После ужина он час играл в карты с Шехерезадой на покрытом толстым ковром полу отдаленного покоя (кабинета или ружейной комнаты, где была голова лося, скрещенные сабли, миниатюрные пушечки по обе стороны от каминной решетки). Большую часть вечера Кит пробеседовал с ее матерью и теперь находился в положении (расправленные веером карты Шехерезады торчали в шести дюймах от его подбородка), откуда было прекрасно видно, что такое юность. Лицо ее на самом деле было более узким, чем у матери, сама же плоть — полная, пухлая. Еще она, ее плоть — пухлая кожица юности, — обладала способностью к самоувеличению… Было много смеха, а с ее стороны — сияние; она то и дело одаряла его сиянием. Незадолго до полуночи они поднялись на башню при свете фонаря.

— Я Шехерезада, — произнесла в темноте Лили. — Это Шехерезада тут лежит. Только ее наркотиками накачали. Она целиком в твоем распоряжении. Беспомощная от наркотиков.

— Каких именно наркотиков?

— Она не может говорить. Она беспомощна. Ну же, давай, делай свое черное дело!

Позже Лили сказала:

— Нет. Не уходи. Давай у окна. Высунься.

Он высунулся и стал курить. Ночь была беззвездна, цикады заглушены… Ровно семнадцать лет назад, час в час, 15 июля 1953 года, ему разрешили спуститься в спальню родителей, чтобы повидать незнакомое лицо.

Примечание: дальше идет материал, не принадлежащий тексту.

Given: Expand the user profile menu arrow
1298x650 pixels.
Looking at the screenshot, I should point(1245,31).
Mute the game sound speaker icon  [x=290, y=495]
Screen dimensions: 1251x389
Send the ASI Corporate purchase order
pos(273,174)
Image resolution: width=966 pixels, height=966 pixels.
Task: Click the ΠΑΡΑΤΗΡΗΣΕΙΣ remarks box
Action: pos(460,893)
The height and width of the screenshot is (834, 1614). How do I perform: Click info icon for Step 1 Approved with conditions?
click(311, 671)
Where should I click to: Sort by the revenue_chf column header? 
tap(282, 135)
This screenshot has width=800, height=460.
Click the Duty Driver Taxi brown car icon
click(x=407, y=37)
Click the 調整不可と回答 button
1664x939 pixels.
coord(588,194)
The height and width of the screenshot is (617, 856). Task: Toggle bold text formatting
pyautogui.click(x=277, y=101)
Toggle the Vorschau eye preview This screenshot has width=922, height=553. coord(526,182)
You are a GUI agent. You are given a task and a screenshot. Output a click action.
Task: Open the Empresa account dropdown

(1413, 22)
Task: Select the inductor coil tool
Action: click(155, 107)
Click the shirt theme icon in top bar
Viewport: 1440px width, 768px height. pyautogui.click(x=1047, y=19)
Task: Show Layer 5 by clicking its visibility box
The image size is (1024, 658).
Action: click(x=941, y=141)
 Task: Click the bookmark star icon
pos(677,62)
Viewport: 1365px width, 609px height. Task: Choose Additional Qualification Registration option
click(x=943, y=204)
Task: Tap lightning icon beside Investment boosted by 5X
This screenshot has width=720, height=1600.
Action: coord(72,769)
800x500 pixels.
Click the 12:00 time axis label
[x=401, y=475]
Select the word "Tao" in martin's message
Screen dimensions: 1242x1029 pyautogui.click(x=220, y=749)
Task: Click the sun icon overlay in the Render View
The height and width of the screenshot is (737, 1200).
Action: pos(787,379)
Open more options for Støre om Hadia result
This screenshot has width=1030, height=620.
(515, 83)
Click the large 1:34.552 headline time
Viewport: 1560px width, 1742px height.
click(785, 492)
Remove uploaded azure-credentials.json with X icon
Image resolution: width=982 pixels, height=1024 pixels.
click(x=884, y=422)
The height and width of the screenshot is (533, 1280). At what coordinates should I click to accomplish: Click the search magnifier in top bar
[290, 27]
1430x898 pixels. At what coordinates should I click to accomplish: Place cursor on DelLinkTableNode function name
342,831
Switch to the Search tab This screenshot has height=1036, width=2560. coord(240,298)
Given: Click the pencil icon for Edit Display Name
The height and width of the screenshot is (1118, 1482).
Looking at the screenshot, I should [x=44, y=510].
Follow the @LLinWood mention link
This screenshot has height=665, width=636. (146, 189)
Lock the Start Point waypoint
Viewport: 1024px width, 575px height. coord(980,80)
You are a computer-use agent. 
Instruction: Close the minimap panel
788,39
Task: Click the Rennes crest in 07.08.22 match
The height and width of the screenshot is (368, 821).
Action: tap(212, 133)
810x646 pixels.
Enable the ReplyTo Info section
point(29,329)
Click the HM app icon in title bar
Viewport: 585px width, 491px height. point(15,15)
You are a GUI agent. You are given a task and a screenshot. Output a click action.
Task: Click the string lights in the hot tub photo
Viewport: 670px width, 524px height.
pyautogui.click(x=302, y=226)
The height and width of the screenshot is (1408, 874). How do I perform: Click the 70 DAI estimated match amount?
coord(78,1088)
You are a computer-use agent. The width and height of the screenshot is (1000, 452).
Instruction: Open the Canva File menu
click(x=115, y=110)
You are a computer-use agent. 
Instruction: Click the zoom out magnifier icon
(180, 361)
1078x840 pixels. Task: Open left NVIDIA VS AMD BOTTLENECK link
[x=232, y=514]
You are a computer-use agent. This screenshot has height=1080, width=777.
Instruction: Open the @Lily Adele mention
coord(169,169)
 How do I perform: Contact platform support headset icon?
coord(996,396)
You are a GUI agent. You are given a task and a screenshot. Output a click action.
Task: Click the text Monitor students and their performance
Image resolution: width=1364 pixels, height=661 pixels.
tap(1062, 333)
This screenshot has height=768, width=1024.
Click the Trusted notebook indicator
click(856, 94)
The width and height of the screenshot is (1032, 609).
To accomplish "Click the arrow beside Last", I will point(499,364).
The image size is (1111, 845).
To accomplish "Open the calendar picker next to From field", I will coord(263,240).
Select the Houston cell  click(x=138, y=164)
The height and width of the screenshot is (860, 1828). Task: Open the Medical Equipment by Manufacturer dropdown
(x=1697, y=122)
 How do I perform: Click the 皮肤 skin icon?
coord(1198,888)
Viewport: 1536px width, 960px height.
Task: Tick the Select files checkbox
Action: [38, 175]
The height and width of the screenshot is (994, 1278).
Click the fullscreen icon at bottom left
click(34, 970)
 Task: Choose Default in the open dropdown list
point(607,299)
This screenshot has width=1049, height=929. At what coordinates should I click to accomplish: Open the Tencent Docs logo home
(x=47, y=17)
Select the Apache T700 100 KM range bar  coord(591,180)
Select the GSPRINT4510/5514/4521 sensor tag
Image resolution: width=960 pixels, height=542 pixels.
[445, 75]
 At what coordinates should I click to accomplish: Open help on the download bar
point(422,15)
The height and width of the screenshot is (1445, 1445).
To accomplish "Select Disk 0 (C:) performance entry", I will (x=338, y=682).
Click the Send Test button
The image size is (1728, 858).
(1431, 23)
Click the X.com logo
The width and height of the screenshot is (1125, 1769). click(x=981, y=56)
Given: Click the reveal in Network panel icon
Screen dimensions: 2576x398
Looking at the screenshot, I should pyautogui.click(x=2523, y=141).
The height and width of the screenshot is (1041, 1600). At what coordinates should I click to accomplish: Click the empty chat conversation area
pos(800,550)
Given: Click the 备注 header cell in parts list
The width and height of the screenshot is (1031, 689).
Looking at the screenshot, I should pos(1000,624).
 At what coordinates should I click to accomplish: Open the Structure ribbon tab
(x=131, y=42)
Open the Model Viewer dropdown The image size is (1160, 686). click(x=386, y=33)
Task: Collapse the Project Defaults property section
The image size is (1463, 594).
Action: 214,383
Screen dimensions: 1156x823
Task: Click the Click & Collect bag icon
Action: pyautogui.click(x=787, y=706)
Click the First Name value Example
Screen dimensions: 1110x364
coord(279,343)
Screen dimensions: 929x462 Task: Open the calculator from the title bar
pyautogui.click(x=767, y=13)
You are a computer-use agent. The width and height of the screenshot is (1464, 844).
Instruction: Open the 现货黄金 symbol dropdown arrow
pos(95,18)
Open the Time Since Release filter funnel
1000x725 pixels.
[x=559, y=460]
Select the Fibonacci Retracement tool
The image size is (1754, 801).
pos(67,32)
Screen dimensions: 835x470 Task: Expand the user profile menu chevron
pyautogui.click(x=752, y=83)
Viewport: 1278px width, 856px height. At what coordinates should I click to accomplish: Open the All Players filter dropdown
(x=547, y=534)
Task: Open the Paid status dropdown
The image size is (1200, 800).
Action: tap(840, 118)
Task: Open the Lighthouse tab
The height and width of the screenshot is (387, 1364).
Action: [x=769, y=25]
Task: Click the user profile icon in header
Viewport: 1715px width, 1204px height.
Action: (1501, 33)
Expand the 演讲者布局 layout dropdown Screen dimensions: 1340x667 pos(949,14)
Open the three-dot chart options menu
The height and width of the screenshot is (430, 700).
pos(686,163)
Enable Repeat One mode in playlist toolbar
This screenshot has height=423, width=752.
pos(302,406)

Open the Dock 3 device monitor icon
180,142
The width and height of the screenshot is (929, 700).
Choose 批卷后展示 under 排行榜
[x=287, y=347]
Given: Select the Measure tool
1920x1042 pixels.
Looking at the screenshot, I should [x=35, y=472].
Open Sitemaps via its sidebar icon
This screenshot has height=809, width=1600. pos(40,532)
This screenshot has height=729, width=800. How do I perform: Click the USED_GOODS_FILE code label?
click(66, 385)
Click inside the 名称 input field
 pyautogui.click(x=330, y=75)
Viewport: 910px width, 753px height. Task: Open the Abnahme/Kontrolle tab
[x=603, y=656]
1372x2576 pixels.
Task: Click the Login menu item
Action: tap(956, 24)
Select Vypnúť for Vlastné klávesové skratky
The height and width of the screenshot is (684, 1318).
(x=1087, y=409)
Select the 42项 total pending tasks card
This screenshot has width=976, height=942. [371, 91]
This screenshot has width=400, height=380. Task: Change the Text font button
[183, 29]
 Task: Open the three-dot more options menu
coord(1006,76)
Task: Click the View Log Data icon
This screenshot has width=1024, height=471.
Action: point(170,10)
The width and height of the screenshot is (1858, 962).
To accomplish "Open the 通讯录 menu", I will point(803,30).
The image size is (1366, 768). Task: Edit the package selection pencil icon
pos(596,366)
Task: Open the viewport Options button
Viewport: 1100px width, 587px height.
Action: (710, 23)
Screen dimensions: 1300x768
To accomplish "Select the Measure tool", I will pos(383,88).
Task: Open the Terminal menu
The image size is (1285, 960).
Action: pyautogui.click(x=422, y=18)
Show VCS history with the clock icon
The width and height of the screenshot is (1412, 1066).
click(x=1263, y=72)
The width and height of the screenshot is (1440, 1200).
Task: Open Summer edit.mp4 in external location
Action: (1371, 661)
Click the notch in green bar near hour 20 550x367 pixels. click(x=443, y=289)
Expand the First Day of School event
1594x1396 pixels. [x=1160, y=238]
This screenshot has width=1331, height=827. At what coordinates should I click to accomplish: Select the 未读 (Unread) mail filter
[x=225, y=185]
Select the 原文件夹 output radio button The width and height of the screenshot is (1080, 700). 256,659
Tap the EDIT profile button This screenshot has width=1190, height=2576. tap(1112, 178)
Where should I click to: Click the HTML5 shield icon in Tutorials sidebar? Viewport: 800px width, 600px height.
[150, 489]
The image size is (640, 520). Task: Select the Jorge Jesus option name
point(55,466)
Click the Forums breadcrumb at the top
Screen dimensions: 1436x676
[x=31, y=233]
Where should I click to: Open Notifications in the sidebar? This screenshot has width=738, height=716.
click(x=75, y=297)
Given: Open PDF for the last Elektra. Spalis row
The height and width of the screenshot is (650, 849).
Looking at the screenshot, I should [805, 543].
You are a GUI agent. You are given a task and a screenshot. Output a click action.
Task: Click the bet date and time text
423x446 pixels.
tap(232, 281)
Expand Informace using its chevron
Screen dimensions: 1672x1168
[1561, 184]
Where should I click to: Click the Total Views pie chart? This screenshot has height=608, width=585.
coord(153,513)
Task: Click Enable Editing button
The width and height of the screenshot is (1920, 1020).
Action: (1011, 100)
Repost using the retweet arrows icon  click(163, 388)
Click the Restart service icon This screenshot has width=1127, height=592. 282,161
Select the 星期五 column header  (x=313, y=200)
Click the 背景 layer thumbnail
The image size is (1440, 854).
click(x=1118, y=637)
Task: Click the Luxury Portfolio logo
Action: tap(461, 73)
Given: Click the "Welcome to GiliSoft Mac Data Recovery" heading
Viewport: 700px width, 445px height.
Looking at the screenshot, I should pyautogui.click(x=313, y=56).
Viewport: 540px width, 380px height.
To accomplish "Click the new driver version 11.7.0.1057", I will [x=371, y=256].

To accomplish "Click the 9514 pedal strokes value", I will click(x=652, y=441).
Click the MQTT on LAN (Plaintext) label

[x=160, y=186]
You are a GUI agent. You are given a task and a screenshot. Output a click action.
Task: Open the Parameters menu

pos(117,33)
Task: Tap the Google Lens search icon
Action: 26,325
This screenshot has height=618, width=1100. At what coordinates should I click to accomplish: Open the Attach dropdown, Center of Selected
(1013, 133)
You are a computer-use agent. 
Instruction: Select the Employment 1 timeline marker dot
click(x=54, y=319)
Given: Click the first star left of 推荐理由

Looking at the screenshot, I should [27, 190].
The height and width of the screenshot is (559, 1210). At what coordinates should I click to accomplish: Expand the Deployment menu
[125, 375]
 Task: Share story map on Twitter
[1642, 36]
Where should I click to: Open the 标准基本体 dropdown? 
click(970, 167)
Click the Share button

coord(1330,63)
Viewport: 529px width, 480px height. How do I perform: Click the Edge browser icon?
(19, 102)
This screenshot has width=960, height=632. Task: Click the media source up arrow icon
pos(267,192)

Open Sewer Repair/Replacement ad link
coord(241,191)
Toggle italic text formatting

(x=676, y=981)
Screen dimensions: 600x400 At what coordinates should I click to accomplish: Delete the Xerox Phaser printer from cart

Карл тоже присутствовал, была там и акушерка, собиравшая вещи, а лицо матери на подушке было раскрасневшимся, и влажным, и мудрым. Киту еще не исполнилось четырех. С сердцем, внезапно вспыхнувшим, он приблизился к колыбели — но нет, в памяти его это была не детская кроватка и не корзина; это была обычная кровать, и на ней лежало существо размером со сложившегося младенца, с густыми, сырыми, светлыми волосами длиной до груди, с теплыми щеками, с посвященной улыбкой спящего. Ложное воспоминание (так он, по крайней мере, всегда полагал), подретушированное или отреставрированное теми аспектами и переливами, что ожидали ее в будущем, — ведь он, меж тем, повидал одного-двух новорожденных, и у него не было иллюзий насчет их внешности. Но теперь (высовываясь, куря, думая) он решил, что ему — в его галлюцинаторном состоянии, одуревшему от любви и желания защитить — на самом деле предстало это невероятное видение, его сформировавшаяся сестра.

Ни звезд, ни цикад. Лишь четвертушка месяца, лежащая на спинке, словно нетерпеливое дитя, готовое сразиться с бутылочкой или грудью.

— Где же наша гроза? — спросила Лили, когда он вернулся к ней.

Кит провалился в постель. Лили слишком напоминала ему сводную сестру… Все решится здесь, подумал он. Все решится в итальянском замке. С самого начала, когда взбирался на башню со своими сумками, отстав на три шага от Шехерезады (сегмент белизны в бронзовой круговерти), он сильно подозревал, что его сексуальная природа по-прежнему открыта переменам. Какое-то время это его волновало: он станет голубым и потеряет голову от Амина; он влюбится в одну из овечек посимпатичнее, из тех, что в поле за выгоном; у него, самое малое, разовьется нездоровая тяга к Уне или Кончите — или даже к Додо! Это — высшая точка моей юности, подумал он. Все решится здесь.

И оно пришло, час спустя, два часа, три часа. Неумело сбитое, дребезжащее, вроде ружья в пантомиме. Казалось, вот он — бородатый злодей в сюртуке, рыхлое колечко дыма расширяется над его мушкетоном. Неумелое — и неолитически громкое.

— Ты? — внезапно произнесла Лили.

— Да, — сказал он. — Я.

— М-м. Завтра сбудутся все твои мечты.

— Что так?

— После грозы. Мы покажем себя. Ее. Там, у бассейна.